Texte du document:
======

La retraite de mon père ou le souvenir d’un repos tant espéré et mérité
Ils sont à la fois lointains et si proches aujourd’hui, les souvenirs de ces années où mon défunt père, ouvrier à l’usine Renault a souhaité enfin prendre sa retraite pour se reposer, et ce après avoir travaillé près de 40 années.
C’était si peu demander comme droit pour un homme devenu maçon en France durant des années et contribuant aux Trente Glorieuses. Cette période où la France faisait largement appel à des travailleurs étrangers pour répondre aux besoins en main d’œuvre dans certains secteurs (bâtiment, automobile…).
C’était si peu demander pour un homme qui allait contribuer à l’essor de l’industrie automobile et travailler des heures durant sur un poste à la chaîne, Charlie Chaplin je ne le voyais pas à la TV, Charlie Chaplin c’était mon père et le père de plusieurs centaines d’autres milliers d’ouvriers d’usine et de chantiers.

======

Extraits de données:
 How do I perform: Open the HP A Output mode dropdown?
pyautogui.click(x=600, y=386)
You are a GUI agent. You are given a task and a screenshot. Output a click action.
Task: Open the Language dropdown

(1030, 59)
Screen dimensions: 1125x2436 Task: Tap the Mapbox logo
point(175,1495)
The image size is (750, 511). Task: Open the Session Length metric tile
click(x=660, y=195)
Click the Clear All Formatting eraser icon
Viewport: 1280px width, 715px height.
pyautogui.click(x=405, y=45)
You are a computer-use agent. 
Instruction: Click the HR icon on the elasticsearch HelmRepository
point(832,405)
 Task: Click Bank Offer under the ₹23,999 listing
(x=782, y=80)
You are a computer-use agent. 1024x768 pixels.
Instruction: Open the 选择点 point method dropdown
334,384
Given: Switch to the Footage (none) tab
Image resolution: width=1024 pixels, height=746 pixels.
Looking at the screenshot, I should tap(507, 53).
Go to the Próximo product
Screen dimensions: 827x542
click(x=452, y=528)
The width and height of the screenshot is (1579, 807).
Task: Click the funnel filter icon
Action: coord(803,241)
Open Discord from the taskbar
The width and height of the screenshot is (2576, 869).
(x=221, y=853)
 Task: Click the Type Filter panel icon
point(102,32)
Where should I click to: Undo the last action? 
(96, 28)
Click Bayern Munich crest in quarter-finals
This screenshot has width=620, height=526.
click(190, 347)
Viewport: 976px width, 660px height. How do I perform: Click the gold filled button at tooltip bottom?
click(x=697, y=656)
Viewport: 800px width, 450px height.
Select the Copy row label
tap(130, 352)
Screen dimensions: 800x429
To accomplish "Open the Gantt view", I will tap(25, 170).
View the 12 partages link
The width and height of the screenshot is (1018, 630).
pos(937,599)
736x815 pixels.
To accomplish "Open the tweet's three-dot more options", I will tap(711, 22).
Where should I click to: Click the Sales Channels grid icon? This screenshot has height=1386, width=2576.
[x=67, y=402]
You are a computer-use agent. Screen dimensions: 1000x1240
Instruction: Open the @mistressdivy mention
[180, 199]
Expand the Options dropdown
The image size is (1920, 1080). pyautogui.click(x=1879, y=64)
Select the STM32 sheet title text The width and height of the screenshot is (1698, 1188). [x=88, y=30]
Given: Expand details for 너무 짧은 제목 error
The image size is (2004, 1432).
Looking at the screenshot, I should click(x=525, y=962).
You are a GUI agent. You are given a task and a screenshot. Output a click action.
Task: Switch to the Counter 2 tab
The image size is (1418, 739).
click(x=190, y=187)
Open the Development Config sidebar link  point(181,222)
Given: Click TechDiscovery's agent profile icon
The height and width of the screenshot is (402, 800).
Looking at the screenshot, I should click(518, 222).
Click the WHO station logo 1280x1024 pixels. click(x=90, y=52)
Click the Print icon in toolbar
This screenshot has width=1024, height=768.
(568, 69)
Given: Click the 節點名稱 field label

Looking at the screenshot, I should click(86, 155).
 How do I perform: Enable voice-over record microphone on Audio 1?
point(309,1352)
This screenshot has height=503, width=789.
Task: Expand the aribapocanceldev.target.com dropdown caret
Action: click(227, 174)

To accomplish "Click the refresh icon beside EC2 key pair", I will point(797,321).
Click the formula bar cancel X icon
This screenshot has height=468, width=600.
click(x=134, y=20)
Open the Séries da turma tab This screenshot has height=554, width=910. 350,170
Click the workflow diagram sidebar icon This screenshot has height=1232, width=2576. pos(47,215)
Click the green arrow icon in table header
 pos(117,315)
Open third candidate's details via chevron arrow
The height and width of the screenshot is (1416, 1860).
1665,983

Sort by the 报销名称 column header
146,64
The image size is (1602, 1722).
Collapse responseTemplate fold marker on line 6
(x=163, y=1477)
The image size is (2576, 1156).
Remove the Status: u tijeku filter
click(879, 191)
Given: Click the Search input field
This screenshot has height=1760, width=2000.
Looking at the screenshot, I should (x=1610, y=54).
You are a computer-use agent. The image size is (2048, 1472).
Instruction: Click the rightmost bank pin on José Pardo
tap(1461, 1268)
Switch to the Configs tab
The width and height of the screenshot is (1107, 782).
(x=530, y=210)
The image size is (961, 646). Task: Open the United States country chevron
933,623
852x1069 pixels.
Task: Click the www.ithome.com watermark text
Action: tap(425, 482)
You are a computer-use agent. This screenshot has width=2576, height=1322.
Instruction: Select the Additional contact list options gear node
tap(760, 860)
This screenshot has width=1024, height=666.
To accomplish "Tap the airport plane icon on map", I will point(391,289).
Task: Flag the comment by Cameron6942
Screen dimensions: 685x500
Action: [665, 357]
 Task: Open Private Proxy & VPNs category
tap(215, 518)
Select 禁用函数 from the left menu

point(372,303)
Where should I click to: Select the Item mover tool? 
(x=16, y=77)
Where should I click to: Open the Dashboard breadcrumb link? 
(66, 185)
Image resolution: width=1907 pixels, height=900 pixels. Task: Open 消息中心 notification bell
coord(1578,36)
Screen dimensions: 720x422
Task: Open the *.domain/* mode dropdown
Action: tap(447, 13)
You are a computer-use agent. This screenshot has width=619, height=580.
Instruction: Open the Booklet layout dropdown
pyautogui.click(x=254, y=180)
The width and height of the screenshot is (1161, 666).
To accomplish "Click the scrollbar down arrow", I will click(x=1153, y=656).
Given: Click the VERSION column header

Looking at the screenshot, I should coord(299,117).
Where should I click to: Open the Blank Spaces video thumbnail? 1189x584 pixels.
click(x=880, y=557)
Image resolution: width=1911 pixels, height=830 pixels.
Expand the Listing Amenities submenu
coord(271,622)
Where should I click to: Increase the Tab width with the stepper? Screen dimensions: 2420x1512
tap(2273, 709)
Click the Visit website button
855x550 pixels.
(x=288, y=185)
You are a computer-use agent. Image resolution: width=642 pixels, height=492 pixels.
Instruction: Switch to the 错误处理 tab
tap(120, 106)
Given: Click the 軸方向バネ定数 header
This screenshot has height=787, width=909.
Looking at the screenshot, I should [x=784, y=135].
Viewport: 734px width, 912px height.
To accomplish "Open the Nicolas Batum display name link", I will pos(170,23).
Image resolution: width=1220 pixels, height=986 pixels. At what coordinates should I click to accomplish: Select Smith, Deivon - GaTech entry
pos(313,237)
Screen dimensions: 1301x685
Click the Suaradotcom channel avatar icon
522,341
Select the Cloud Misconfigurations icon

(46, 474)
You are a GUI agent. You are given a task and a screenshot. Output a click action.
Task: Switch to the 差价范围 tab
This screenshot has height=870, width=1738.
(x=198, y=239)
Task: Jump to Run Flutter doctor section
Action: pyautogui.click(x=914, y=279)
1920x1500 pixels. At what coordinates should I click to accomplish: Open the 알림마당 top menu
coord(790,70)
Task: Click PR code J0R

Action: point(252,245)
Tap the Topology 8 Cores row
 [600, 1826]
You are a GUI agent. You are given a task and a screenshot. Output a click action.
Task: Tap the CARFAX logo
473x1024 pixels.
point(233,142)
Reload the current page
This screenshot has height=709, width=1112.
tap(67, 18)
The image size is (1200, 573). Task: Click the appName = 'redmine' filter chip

======

Poursuivez le texte sur la retraite d'un père ouvrier chez Renault en reprenant juste après sa dernière phrase.

Corrigé:
Mon père je le voyais rarement, levé à l’aube, après une journée éreintante, il s’endormait exténué sur mon lit pendant que je faisais mes devoirs, une manière de m’accompagner dans ma scolarité bien qu’analphabète et soucieux de me transmettre subtilement le message « Je mise sur toi, sur vous mes enfants, je m’épuise pour vous, alors étudiez… ».
Je me rappelle ce jour où rentré du travail empli de fierté, il nous montrait la récompense que son supérieur lui avait octroyé car il avait détecté un problème sur la chaîne. Une prouesse qui avait évité la perte de plusieurs millions de francs, son cadeau : une cocotte-minute.
Pas une prime, pas une promotion.
Mais il était fier et je l’étais aussi.
Alors oui, c’était peu demander que de pouvoir enfin profiter de ses « vieux jours » et prendre sa retraite à 60 ans.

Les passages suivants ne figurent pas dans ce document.